:: Activity ::
Show me each line of the listing below where the word "from" appears.

:: Data under study ::
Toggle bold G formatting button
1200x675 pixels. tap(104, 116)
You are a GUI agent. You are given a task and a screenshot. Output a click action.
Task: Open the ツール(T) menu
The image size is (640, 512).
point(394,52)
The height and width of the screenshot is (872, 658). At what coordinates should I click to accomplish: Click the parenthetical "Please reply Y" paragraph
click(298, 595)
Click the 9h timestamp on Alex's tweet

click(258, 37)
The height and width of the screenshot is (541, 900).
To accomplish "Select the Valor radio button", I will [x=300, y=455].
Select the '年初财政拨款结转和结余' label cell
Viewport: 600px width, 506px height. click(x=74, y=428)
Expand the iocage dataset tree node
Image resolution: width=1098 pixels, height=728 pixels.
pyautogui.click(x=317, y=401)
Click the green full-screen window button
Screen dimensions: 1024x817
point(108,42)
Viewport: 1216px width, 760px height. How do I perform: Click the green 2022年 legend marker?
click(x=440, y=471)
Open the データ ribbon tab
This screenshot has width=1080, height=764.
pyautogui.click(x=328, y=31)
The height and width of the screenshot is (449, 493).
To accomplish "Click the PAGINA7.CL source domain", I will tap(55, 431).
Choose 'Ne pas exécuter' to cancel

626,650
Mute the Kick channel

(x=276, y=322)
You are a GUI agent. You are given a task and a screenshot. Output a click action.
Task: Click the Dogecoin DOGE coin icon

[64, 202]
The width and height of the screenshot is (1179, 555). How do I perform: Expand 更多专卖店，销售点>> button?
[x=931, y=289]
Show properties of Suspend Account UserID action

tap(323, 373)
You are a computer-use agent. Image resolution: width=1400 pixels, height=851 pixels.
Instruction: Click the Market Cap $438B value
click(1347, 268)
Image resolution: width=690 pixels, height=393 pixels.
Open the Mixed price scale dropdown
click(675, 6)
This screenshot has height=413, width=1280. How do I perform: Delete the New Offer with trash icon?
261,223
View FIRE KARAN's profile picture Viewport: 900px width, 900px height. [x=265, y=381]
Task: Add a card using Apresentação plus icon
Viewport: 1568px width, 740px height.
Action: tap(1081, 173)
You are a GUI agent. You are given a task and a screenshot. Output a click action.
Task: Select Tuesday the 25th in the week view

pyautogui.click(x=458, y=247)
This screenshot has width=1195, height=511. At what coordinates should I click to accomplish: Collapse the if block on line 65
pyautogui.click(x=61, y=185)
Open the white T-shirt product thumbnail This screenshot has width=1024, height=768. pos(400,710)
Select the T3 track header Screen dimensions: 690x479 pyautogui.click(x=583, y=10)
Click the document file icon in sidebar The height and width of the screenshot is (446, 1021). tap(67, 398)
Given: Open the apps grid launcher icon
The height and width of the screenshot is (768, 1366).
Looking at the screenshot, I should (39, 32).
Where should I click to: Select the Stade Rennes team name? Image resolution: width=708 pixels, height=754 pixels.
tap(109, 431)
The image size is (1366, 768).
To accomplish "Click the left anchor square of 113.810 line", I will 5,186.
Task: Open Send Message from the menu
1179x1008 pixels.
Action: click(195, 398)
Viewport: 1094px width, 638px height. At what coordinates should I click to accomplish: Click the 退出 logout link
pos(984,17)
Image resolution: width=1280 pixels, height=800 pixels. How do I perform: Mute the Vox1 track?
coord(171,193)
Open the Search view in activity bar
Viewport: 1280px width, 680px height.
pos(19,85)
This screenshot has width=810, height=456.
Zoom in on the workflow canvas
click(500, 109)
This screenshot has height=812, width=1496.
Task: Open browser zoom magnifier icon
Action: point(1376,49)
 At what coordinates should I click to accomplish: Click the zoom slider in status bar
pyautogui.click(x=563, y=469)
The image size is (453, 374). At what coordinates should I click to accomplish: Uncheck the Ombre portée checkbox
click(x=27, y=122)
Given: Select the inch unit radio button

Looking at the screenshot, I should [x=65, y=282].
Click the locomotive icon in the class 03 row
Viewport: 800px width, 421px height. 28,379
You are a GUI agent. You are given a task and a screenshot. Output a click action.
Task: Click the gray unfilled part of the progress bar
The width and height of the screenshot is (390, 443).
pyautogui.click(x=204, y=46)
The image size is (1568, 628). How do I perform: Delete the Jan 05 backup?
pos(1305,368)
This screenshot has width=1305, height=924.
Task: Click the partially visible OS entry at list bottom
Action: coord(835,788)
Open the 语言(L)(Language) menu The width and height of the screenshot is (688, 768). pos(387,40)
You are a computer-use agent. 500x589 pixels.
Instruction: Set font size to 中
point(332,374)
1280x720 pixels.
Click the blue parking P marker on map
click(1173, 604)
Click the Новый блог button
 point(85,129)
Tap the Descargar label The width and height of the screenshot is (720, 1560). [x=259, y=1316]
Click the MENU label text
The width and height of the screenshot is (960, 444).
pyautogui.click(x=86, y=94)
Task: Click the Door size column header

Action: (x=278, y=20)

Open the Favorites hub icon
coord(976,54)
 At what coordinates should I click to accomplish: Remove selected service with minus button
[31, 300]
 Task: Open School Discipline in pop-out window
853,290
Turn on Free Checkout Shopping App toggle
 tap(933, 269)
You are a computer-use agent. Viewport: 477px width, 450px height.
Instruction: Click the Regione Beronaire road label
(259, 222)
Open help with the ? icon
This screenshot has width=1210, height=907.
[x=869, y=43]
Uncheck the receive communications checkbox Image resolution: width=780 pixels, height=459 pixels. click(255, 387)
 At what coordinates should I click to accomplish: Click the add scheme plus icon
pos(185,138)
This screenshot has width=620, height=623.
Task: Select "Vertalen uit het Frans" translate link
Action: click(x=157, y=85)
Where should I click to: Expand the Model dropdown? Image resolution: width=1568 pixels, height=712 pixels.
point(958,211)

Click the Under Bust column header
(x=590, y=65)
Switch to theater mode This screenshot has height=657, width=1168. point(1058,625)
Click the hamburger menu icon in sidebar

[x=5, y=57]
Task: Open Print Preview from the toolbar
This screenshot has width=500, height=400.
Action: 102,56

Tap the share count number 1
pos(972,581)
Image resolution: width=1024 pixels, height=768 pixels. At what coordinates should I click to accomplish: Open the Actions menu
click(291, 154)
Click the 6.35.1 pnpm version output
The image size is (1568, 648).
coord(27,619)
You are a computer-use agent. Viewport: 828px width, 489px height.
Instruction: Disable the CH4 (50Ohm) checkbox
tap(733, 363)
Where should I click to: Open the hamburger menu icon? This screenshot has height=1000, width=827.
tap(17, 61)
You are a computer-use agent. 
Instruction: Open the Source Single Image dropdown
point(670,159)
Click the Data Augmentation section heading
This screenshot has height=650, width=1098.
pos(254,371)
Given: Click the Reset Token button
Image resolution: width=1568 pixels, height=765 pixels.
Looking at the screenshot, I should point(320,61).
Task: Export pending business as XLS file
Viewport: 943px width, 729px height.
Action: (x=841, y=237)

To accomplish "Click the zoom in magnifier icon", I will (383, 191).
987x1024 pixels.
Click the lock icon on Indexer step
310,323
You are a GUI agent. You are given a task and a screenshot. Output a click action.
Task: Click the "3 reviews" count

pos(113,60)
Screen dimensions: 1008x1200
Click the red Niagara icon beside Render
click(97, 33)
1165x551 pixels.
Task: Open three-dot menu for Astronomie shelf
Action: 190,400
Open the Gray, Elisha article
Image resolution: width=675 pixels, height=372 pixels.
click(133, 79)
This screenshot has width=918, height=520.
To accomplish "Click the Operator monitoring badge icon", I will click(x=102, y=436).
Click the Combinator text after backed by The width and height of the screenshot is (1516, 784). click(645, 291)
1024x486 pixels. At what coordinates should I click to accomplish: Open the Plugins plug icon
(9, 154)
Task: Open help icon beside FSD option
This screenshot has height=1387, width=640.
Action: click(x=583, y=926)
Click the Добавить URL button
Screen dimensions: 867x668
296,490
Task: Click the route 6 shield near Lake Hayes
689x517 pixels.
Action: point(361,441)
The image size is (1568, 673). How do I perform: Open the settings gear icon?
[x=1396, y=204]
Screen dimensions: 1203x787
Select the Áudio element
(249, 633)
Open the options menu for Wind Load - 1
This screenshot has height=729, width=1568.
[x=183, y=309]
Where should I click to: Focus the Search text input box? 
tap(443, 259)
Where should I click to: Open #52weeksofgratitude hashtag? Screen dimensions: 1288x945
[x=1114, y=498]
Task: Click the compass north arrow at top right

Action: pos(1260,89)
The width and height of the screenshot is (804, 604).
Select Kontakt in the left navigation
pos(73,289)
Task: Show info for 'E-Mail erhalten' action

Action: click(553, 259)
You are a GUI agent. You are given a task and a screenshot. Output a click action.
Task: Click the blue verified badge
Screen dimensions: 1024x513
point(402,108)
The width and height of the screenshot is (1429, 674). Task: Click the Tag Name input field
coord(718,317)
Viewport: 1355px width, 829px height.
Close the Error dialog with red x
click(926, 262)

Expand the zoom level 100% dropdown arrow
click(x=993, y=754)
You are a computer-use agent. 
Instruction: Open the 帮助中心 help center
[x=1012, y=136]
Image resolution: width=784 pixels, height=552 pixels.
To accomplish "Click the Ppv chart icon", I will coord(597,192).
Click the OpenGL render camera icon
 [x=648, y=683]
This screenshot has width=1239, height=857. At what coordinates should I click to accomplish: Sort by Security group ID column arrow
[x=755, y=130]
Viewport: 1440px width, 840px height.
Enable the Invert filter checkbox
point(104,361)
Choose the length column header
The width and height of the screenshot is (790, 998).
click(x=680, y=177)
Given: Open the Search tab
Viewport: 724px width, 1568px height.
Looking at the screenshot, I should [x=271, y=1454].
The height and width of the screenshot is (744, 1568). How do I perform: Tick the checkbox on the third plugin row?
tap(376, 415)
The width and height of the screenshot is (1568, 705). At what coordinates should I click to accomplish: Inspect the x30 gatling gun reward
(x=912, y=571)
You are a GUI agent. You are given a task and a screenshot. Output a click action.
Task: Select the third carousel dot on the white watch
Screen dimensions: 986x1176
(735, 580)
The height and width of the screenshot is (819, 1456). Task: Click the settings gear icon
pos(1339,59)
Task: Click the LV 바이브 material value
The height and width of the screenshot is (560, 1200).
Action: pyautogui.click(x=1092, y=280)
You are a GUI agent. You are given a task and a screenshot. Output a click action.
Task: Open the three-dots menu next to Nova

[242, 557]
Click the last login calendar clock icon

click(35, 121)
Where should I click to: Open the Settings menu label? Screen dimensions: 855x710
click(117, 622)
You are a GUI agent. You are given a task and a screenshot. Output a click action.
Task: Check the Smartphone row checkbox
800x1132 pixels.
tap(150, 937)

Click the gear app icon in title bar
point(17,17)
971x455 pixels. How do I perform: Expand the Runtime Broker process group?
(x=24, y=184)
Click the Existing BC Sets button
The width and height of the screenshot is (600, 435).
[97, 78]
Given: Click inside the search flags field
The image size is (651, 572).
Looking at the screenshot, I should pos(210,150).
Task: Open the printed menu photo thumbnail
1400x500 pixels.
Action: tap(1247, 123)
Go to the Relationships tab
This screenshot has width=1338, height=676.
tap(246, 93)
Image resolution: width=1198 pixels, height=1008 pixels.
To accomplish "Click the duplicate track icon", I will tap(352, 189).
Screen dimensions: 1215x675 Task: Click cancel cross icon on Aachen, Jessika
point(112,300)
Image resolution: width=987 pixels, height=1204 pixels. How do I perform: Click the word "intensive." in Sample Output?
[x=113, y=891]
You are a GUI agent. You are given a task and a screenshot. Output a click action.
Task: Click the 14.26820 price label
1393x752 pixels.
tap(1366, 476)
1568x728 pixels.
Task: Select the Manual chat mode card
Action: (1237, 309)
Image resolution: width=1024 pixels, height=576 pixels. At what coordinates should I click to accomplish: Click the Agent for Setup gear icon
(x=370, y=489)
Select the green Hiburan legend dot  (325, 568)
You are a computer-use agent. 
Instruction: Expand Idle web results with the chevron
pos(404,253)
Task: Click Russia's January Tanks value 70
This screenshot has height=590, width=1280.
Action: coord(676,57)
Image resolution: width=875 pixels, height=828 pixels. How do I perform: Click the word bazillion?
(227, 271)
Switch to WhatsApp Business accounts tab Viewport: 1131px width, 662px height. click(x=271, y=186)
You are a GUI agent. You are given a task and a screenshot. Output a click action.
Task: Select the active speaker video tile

:: Answer ::
Task: Open Send Message from the menu
Task: Open Print Preview from the toolbar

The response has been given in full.